→ **Exercise instructions**:
Transcribe all records verbatim.

→ **Given data**:
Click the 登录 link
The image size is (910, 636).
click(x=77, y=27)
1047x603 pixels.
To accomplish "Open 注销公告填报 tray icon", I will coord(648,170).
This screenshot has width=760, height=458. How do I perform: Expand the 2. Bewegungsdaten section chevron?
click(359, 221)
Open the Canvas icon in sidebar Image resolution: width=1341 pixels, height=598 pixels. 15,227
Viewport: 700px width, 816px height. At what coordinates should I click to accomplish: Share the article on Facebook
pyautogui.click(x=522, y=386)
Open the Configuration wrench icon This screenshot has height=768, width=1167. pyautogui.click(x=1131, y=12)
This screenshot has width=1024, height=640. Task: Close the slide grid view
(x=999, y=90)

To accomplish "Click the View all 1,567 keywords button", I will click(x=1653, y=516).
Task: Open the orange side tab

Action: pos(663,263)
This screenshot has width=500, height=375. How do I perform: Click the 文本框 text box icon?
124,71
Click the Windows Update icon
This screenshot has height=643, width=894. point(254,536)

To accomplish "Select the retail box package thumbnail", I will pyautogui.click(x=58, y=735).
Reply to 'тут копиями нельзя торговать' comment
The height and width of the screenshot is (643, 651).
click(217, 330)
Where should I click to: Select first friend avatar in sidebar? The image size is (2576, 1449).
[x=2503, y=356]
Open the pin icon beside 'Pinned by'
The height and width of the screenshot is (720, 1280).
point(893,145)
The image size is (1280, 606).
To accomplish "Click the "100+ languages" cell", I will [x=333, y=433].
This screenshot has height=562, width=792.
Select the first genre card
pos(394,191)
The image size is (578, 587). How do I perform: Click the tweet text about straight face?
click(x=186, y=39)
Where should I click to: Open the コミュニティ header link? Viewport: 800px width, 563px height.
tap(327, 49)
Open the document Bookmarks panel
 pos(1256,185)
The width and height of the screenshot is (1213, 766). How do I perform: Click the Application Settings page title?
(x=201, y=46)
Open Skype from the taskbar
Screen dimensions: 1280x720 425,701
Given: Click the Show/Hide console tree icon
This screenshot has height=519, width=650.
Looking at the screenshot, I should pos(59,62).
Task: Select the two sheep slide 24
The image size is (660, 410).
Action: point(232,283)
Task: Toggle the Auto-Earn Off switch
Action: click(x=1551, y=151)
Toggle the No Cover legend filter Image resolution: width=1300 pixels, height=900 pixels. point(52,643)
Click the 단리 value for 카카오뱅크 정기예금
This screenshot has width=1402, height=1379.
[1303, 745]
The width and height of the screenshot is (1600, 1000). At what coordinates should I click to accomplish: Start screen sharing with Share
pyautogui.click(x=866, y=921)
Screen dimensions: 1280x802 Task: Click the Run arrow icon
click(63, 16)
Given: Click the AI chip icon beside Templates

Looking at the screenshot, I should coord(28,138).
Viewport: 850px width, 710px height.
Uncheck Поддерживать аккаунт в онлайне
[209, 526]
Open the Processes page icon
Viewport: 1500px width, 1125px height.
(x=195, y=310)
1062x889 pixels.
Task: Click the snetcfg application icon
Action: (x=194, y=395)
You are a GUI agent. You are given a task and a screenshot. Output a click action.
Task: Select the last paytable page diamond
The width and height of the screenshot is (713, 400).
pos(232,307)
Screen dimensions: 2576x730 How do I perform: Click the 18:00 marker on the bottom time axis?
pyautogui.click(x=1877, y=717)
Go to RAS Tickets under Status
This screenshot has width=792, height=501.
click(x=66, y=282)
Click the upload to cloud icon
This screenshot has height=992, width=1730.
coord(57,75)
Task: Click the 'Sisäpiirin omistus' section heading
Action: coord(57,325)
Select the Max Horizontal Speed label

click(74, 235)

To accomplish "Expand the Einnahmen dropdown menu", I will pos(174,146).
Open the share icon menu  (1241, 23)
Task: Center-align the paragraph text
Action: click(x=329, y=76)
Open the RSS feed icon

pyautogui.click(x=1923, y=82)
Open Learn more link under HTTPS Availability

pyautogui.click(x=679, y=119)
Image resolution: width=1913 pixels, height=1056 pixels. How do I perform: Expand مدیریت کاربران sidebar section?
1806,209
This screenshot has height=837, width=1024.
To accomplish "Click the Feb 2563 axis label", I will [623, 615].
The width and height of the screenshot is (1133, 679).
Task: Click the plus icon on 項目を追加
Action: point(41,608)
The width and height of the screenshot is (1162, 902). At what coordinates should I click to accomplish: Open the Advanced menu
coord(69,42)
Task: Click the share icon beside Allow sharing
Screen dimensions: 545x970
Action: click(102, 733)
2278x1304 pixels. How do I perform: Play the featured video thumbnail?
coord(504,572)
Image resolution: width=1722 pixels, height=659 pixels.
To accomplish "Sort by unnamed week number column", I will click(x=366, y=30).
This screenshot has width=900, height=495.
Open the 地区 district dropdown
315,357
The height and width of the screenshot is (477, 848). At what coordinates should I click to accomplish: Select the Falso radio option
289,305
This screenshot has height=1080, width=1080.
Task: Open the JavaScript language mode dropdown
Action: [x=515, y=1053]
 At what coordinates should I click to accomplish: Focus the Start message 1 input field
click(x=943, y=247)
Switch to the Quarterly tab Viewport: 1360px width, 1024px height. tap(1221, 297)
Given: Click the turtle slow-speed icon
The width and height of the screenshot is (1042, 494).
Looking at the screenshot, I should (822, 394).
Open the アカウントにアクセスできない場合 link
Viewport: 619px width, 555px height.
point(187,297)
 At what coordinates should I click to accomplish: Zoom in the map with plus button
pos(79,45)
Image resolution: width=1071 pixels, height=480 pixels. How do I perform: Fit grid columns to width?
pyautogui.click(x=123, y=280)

→ **Response to this exercise**:
Click the 登录 link
The image size is (910, 636).
click(x=77, y=27)
1047x603 pixels.
To accomplish "Open 注销公告填报 tray icon", I will coord(648,170).
This screenshot has width=760, height=458. How do I perform: Expand the 2. Bewegungsdaten section chevron?
click(359, 221)
Open the Canvas icon in sidebar Image resolution: width=1341 pixels, height=598 pixels. 15,227
Viewport: 700px width, 816px height. At what coordinates should I click to accomplish: Share the article on Facebook
pyautogui.click(x=522, y=386)
Open the Configuration wrench icon This screenshot has height=768, width=1167. pyautogui.click(x=1131, y=12)
This screenshot has width=1024, height=640. Task: Close the slide grid view
(x=999, y=90)

To accomplish "Click the View all 1,567 keywords button", I will click(x=1653, y=516).
Task: Open the orange side tab

Action: pos(663,263)
This screenshot has width=500, height=375. How do I perform: Click the 文本框 text box icon?
124,71
Click the Windows Update icon
This screenshot has height=643, width=894. point(254,536)

To accomplish "Select the retail box package thumbnail", I will pyautogui.click(x=58, y=735).
Reply to 'тут копиями нельзя торговать' comment
The height and width of the screenshot is (643, 651).
click(217, 330)
Where should I click to: Select first friend avatar in sidebar? The image size is (2576, 1449).
[x=2503, y=356]
Open the pin icon beside 'Pinned by'
The height and width of the screenshot is (720, 1280).
point(893,145)
The image size is (1280, 606).
To accomplish "Click the "100+ languages" cell", I will [x=333, y=433].
This screenshot has height=562, width=792.
Select the first genre card
pos(394,191)
The image size is (578, 587). How do I perform: Click the tweet text about straight face?
click(x=186, y=39)
Where should I click to: Open the コミュニティ header link? Viewport: 800px width, 563px height.
tap(327, 49)
Open the document Bookmarks panel
 pos(1256,185)
The width and height of the screenshot is (1213, 766). How do I perform: Click the Application Settings page title?
(x=201, y=46)
Open Skype from the taskbar
Screen dimensions: 1280x720 425,701
Given: Click the Show/Hide console tree icon
This screenshot has height=519, width=650.
Looking at the screenshot, I should pos(59,62).
Task: Select the two sheep slide 24
The image size is (660, 410).
Action: point(232,283)
Task: Toggle the Auto-Earn Off switch
Action: click(x=1551, y=151)
Toggle the No Cover legend filter Image resolution: width=1300 pixels, height=900 pixels. point(52,643)
Click the 단리 value for 카카오뱅크 정기예금
This screenshot has width=1402, height=1379.
[1303, 745]
The width and height of the screenshot is (1600, 1000). At what coordinates should I click to accomplish: Start screen sharing with Share
pyautogui.click(x=866, y=921)
Screen dimensions: 1280x802 Task: Click the Run arrow icon
click(63, 16)
Given: Click the AI chip icon beside Templates

Looking at the screenshot, I should coord(28,138).
Viewport: 850px width, 710px height.
Uncheck Поддерживать аккаунт в онлайне
[209, 526]
Open the Processes page icon
Viewport: 1500px width, 1125px height.
(x=195, y=310)
1062x889 pixels.
Task: Click the snetcfg application icon
Action: (x=194, y=395)
You are a GUI agent. You are given a task and a screenshot. Output a click action.
Task: Select the last paytable page diamond
The width and height of the screenshot is (713, 400).
pos(232,307)
Screen dimensions: 2576x730 How do I perform: Click the 18:00 marker on the bottom time axis?
pyautogui.click(x=1877, y=717)
Go to RAS Tickets under Status
This screenshot has width=792, height=501.
click(x=66, y=282)
Click the upload to cloud icon
This screenshot has height=992, width=1730.
coord(57,75)
Task: Click the 'Sisäpiirin omistus' section heading
Action: coord(57,325)
Select the Max Horizontal Speed label

click(74, 235)

To accomplish "Expand the Einnahmen dropdown menu", I will pos(174,146).
Open the share icon menu  (1241, 23)
Task: Center-align the paragraph text
Action: click(x=329, y=76)
Open the RSS feed icon

pyautogui.click(x=1923, y=82)
Open Learn more link under HTTPS Availability

pyautogui.click(x=679, y=119)
Image resolution: width=1913 pixels, height=1056 pixels. How do I perform: Expand مدیریت کاربران sidebar section?
1806,209
This screenshot has height=837, width=1024.
To accomplish "Click the Feb 2563 axis label", I will [623, 615].
The width and height of the screenshot is (1133, 679).
Task: Click the plus icon on 項目を追加
Action: point(41,608)
The width and height of the screenshot is (1162, 902). At what coordinates should I click to accomplish: Open the Advanced menu
coord(69,42)
Task: Click the share icon beside Allow sharing
Screen dimensions: 545x970
Action: click(102, 733)
2278x1304 pixels. How do I perform: Play the featured video thumbnail?
coord(504,572)
Image resolution: width=1722 pixels, height=659 pixels.
To accomplish "Sort by unnamed week number column", I will click(x=366, y=30).
This screenshot has width=900, height=495.
Open the 地区 district dropdown
315,357
The height and width of the screenshot is (477, 848). At what coordinates should I click to accomplish: Select the Falso radio option
289,305
This screenshot has height=1080, width=1080.
Task: Open the JavaScript language mode dropdown
Action: [x=515, y=1053]
 At what coordinates should I click to accomplish: Focus the Start message 1 input field
click(x=943, y=247)
Switch to the Quarterly tab Viewport: 1360px width, 1024px height. tap(1221, 297)
Given: Click the turtle slow-speed icon
The width and height of the screenshot is (1042, 494).
Looking at the screenshot, I should (822, 394).
Open the アカウントにアクセスできない場合 link
Viewport: 619px width, 555px height.
point(187,297)
 At what coordinates should I click to accomplish: Zoom in the map with plus button
pos(79,45)
Image resolution: width=1071 pixels, height=480 pixels. How do I perform: Fit grid columns to width?
pyautogui.click(x=123, y=280)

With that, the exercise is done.